## Recorded information

- - - - -

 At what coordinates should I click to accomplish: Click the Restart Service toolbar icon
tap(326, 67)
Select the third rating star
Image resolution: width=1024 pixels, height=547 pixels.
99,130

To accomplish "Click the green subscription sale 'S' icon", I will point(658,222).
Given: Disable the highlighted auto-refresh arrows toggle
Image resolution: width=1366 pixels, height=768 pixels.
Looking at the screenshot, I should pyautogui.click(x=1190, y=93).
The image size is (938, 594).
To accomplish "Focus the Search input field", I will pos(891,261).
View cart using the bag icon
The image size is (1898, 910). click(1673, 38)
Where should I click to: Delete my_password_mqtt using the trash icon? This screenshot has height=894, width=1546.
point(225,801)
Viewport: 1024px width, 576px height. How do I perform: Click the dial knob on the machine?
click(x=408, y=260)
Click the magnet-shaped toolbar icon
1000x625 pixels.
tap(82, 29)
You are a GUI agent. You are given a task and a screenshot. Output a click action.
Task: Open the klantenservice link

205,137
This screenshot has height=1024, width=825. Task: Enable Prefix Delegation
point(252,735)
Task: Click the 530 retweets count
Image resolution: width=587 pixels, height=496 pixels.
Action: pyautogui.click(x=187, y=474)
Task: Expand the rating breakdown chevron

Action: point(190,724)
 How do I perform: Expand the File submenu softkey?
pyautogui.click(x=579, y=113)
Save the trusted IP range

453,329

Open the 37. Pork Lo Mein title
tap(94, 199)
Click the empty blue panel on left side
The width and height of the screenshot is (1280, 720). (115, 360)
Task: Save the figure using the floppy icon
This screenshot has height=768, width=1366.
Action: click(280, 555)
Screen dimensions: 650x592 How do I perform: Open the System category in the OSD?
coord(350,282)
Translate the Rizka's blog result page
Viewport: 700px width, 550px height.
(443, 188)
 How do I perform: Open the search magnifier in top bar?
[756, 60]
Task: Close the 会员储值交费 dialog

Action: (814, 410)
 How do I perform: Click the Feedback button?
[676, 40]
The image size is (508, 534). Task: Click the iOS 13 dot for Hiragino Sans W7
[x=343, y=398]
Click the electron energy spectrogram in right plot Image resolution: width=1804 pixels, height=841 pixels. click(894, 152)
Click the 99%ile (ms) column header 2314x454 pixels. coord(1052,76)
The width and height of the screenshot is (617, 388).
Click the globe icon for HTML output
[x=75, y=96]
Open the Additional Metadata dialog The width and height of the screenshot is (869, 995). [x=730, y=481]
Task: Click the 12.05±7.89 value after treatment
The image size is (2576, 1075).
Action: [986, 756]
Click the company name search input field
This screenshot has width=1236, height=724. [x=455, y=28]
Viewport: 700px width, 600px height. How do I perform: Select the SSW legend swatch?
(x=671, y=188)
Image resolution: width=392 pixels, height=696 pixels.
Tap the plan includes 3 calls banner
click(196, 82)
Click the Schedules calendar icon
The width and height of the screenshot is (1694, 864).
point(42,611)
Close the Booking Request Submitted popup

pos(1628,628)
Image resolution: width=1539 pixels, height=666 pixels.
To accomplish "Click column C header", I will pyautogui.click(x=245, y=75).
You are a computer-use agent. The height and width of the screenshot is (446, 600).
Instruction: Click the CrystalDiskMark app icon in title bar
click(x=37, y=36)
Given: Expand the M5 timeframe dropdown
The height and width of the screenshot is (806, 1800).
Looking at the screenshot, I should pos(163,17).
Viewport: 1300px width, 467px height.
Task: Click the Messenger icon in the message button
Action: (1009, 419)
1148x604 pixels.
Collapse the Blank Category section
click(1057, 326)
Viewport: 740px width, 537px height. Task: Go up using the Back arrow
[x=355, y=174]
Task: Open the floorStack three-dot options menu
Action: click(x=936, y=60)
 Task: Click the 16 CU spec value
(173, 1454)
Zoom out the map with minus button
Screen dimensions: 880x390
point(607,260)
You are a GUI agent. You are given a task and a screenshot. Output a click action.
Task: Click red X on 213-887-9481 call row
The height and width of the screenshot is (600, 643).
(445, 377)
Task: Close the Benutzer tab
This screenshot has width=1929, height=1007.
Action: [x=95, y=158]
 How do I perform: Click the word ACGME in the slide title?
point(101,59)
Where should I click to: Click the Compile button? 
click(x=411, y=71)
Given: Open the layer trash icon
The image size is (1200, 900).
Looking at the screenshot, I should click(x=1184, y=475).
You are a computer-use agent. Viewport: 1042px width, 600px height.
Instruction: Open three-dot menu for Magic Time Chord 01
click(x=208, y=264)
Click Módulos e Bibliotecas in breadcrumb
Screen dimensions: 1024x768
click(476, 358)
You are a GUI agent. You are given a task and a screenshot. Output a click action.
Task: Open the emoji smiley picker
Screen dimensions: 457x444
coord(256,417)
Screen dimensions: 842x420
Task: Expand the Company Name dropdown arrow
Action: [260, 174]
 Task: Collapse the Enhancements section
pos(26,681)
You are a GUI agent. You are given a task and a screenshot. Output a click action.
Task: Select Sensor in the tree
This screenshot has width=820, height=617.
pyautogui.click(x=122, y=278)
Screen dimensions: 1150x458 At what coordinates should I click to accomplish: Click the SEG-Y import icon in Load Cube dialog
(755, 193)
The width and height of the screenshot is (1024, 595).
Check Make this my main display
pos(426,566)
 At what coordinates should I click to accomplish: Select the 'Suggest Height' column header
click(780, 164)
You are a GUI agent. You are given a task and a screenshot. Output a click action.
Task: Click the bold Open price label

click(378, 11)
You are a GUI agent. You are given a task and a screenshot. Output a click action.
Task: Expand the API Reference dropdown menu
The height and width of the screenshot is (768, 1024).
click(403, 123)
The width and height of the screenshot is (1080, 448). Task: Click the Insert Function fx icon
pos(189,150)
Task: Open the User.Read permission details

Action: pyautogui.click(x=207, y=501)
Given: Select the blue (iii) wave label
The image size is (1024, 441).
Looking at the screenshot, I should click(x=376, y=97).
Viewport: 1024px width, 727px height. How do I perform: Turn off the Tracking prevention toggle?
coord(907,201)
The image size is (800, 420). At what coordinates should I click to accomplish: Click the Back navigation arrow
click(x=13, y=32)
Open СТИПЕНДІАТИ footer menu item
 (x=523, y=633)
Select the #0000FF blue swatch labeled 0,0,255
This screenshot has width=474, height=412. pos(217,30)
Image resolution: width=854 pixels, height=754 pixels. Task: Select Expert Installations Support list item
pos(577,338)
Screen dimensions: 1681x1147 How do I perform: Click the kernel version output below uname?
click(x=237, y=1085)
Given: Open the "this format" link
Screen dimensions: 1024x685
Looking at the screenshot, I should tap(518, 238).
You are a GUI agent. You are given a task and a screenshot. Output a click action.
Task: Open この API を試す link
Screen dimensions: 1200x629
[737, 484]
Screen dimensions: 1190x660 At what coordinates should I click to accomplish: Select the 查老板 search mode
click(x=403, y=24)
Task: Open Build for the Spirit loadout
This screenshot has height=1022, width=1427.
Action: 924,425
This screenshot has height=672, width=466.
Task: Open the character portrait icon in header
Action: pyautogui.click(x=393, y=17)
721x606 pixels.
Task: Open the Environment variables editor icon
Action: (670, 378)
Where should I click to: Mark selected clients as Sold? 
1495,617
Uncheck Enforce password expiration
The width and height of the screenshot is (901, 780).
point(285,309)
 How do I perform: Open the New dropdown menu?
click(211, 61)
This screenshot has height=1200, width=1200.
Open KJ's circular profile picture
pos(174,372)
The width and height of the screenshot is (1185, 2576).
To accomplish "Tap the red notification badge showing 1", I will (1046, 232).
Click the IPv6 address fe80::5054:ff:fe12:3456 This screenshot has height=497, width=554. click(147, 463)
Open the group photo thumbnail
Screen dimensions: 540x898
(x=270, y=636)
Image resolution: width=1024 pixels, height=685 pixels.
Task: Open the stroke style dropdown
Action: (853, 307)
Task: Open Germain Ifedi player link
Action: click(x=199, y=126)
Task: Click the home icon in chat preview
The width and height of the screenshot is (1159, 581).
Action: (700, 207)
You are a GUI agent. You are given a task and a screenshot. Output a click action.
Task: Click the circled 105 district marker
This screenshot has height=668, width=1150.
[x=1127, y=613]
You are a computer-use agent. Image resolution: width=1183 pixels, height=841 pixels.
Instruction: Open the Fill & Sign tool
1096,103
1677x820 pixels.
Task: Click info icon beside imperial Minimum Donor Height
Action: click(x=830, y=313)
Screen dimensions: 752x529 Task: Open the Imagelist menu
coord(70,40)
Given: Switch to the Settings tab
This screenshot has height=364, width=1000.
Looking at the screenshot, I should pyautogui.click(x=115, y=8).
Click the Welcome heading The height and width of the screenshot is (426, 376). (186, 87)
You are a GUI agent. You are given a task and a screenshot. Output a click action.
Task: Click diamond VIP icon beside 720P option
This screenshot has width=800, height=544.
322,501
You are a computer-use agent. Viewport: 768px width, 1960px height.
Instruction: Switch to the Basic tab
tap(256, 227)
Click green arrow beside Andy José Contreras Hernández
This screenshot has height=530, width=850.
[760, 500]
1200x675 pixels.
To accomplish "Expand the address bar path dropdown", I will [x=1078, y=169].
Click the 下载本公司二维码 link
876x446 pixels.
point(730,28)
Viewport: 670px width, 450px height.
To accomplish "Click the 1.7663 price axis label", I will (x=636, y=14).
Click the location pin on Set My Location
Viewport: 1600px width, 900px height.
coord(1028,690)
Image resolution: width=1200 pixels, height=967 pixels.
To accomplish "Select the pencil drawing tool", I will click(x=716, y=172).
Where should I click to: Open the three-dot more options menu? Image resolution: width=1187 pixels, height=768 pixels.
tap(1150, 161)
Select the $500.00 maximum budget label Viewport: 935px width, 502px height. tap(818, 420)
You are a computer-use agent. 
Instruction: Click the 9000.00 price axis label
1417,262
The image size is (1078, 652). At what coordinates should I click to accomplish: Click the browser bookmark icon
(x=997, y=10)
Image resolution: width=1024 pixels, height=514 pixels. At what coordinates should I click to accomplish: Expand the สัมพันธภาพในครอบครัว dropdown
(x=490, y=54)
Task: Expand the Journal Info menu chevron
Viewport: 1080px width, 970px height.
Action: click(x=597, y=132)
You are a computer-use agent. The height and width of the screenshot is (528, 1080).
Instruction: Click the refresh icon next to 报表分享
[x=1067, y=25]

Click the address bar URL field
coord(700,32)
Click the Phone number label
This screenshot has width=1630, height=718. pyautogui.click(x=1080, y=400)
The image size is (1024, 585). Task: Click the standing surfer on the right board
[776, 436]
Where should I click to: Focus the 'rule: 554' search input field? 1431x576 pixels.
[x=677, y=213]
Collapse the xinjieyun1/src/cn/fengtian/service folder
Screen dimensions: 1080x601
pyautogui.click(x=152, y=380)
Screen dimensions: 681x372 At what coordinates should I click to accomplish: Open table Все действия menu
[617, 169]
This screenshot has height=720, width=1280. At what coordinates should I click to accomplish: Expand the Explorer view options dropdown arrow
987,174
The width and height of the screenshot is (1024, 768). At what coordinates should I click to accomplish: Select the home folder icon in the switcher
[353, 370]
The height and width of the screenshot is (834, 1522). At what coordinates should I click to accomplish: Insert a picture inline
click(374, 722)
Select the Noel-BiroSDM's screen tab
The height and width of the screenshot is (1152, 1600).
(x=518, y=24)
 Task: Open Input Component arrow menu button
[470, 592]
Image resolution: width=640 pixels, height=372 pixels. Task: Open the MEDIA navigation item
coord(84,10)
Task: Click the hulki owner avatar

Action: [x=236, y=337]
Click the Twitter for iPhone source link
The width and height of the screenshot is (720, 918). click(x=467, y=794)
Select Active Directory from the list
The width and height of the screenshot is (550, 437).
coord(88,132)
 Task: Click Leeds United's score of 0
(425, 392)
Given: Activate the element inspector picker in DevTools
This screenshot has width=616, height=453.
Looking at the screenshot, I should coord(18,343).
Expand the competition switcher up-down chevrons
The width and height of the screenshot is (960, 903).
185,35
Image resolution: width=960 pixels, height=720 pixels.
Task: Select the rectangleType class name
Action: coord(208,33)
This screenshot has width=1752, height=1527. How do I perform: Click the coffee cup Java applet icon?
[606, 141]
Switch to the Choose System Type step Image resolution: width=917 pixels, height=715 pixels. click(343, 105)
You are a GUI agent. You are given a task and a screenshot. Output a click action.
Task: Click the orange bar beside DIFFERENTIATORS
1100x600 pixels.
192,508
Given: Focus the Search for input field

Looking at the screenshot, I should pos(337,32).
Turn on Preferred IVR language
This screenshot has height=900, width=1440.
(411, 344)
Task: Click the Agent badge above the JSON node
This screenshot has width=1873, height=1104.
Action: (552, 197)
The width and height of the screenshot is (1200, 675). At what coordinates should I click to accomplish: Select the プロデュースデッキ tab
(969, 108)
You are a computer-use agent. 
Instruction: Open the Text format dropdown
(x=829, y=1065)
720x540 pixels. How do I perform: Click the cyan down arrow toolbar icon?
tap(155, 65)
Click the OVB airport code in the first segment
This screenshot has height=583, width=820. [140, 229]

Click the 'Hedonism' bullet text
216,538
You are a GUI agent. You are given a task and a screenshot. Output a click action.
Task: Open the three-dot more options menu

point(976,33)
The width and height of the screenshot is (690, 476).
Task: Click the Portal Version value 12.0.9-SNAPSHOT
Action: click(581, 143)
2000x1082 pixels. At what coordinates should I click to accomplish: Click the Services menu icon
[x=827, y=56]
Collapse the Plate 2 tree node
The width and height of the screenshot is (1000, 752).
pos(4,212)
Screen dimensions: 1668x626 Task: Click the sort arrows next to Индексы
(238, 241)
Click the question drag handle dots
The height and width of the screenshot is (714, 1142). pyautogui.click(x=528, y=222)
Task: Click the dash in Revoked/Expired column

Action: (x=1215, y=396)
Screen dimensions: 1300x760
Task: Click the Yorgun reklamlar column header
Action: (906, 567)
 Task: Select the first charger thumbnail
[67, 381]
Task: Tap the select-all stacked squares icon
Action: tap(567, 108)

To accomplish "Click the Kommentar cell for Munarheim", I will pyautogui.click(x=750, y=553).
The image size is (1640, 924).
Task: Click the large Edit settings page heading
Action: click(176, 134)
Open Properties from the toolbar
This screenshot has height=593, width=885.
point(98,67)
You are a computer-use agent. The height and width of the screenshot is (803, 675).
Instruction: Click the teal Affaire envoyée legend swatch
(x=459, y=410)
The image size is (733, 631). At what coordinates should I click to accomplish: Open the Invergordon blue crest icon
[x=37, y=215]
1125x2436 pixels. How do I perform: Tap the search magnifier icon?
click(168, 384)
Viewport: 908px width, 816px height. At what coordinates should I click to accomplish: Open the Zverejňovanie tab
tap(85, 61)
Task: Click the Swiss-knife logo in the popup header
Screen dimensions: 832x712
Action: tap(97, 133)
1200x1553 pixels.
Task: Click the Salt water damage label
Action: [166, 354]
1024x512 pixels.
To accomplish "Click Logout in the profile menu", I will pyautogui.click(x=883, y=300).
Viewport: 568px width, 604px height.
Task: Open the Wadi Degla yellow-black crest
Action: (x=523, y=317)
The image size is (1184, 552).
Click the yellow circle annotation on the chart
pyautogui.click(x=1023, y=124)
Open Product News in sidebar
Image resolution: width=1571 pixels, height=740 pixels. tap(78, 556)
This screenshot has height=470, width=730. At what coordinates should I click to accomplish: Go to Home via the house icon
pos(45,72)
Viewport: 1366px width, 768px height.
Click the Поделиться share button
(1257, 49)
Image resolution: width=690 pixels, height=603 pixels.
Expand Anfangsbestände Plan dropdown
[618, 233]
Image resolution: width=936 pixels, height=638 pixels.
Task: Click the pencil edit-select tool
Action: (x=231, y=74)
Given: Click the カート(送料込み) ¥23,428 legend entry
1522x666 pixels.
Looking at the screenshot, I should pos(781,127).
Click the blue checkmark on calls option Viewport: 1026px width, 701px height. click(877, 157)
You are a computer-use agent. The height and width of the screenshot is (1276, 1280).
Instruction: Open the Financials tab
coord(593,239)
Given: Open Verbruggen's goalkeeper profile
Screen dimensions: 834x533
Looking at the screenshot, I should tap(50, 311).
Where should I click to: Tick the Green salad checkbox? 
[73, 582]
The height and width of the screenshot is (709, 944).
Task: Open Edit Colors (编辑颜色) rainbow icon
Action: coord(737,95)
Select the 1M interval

- - - - -

## About this task
Looking at the records above, say how many lines hold the string "badge". Write nothing but the number.

## Task solution
2